Records to use:
——————

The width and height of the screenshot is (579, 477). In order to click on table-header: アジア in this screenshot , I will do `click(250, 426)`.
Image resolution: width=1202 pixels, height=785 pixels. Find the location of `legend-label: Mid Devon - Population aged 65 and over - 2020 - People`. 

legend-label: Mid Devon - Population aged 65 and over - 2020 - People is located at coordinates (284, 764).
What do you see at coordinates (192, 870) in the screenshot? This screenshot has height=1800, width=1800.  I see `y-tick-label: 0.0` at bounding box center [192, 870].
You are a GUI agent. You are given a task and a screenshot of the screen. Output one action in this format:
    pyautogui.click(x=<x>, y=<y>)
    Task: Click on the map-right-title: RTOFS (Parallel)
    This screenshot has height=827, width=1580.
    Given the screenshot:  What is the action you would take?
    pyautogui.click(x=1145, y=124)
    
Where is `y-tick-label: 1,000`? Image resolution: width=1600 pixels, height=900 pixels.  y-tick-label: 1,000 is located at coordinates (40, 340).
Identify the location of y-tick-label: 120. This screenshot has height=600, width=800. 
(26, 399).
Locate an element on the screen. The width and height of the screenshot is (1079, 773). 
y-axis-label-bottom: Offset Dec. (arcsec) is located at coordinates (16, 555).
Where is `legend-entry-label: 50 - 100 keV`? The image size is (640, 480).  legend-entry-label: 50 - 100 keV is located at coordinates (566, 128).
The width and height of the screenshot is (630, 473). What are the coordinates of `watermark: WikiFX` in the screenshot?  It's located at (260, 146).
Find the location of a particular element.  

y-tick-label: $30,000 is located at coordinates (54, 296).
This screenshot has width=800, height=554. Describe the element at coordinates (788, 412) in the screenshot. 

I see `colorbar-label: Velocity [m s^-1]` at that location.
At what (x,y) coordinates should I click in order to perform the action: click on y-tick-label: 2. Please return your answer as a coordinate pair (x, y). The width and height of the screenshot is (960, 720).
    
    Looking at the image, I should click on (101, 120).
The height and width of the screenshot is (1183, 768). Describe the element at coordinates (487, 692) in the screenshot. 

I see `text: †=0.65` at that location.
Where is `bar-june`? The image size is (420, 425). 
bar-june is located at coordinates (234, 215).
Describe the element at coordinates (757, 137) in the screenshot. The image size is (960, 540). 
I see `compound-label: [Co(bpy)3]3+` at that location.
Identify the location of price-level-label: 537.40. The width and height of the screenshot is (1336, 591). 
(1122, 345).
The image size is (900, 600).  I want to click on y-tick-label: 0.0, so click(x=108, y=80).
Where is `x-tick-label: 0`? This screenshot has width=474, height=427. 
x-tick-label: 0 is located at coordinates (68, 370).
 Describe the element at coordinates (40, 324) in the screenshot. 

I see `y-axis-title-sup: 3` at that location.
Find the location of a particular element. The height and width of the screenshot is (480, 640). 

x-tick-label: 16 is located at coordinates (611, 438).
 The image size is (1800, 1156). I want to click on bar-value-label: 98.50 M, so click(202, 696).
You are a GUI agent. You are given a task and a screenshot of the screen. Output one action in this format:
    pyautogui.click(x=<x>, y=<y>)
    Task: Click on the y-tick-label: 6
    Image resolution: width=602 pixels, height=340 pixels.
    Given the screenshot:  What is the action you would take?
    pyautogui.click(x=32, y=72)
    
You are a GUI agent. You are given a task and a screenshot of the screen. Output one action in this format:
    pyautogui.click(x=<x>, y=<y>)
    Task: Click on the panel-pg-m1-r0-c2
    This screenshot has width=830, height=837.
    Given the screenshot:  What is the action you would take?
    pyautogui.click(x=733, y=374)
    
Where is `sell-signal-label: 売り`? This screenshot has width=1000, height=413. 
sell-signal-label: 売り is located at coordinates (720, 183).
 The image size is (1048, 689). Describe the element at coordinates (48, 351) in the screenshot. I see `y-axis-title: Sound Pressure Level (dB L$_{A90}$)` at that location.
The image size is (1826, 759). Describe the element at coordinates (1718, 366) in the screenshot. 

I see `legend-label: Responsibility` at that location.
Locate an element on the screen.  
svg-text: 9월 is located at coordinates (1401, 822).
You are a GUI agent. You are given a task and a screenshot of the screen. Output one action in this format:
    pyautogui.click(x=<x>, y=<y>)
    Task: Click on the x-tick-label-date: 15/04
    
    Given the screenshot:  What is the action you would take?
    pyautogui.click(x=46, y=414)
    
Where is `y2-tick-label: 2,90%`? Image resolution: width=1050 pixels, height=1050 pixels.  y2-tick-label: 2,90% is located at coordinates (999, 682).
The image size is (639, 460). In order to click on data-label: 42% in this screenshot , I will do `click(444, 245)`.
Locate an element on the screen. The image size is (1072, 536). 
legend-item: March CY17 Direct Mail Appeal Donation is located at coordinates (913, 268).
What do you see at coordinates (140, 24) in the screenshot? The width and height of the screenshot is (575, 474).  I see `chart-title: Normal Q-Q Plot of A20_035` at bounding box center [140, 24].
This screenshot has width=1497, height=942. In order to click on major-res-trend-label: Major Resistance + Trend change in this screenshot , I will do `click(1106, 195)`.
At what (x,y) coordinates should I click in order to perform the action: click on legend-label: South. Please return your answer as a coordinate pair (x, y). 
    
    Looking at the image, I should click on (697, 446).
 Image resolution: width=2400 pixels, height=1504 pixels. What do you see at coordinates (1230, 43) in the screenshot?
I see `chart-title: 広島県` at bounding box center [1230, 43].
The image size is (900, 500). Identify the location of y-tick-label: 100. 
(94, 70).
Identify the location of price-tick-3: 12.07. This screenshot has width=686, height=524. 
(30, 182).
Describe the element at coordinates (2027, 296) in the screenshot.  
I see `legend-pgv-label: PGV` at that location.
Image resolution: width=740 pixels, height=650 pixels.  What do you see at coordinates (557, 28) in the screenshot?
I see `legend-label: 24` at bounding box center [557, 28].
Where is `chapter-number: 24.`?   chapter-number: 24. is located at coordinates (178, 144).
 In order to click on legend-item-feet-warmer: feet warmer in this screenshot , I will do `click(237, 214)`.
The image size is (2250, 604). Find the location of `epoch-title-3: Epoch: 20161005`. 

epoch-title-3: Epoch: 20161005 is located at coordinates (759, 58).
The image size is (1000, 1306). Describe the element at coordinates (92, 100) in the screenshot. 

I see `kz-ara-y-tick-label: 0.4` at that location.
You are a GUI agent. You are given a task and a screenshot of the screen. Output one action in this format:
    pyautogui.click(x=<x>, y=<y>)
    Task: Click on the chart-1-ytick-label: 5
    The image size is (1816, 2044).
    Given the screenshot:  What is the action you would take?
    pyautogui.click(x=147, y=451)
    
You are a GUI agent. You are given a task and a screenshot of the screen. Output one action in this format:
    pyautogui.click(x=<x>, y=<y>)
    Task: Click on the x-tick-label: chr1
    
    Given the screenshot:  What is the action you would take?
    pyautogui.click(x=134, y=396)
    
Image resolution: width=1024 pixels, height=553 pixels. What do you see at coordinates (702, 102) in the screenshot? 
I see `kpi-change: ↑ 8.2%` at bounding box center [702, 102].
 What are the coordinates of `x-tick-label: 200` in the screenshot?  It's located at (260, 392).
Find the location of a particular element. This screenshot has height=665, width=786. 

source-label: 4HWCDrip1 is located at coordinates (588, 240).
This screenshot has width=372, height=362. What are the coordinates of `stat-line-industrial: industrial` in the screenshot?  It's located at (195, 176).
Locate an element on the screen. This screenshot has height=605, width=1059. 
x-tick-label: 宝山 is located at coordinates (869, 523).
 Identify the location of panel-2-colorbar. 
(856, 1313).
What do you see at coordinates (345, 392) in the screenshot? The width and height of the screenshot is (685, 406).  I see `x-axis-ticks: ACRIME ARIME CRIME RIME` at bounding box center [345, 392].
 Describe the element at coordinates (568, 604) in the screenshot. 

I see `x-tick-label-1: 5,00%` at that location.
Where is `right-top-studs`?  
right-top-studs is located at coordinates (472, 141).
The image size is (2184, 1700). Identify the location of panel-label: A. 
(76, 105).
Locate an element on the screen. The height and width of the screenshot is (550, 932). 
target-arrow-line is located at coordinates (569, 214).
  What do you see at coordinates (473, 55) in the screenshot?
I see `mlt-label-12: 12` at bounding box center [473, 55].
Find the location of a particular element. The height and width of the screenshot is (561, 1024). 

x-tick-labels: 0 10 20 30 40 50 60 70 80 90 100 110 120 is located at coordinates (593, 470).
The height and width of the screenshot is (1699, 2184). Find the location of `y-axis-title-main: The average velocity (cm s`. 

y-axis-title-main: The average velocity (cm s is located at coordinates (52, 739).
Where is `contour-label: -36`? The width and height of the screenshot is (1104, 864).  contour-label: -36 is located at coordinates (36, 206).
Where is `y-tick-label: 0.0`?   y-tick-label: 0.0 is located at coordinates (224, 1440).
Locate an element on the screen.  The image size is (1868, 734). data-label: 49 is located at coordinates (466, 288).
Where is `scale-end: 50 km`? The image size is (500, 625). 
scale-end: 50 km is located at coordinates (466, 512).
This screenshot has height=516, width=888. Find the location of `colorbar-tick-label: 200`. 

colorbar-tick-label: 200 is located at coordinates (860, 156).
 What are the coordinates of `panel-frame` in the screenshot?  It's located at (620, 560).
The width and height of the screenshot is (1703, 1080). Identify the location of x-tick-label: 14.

——————

What is being asked:
Please copy out verbatim the lines above, from the very first one through the line containing "y-axis-label-bottom: Offset Dec.", with both of those lines included.

Answer to the problem:
The width and height of the screenshot is (579, 477). In order to click on table-header: アジア in this screenshot , I will do `click(250, 426)`.
Image resolution: width=1202 pixels, height=785 pixels. Find the location of `legend-label: Mid Devon - Population aged 65 and over - 2020 - People`. 

legend-label: Mid Devon - Population aged 65 and over - 2020 - People is located at coordinates (284, 764).
What do you see at coordinates (192, 870) in the screenshot? This screenshot has height=1800, width=1800.  I see `y-tick-label: 0.0` at bounding box center [192, 870].
You are a GUI agent. You are given a task and a screenshot of the screen. Output one action in this format:
    pyautogui.click(x=<x>, y=<y>)
    Task: Click on the map-right-title: RTOFS (Parallel)
    This screenshot has height=827, width=1580.
    Given the screenshot:  What is the action you would take?
    pyautogui.click(x=1145, y=124)
    
Where is `y-tick-label: 1,000`? Image resolution: width=1600 pixels, height=900 pixels.  y-tick-label: 1,000 is located at coordinates (40, 340).
Identify the location of y-tick-label: 120. This screenshot has height=600, width=800. 
(26, 399).
Locate an element on the screen. The width and height of the screenshot is (1079, 773). 
y-axis-label-bottom: Offset Dec. (arcsec) is located at coordinates (16, 555).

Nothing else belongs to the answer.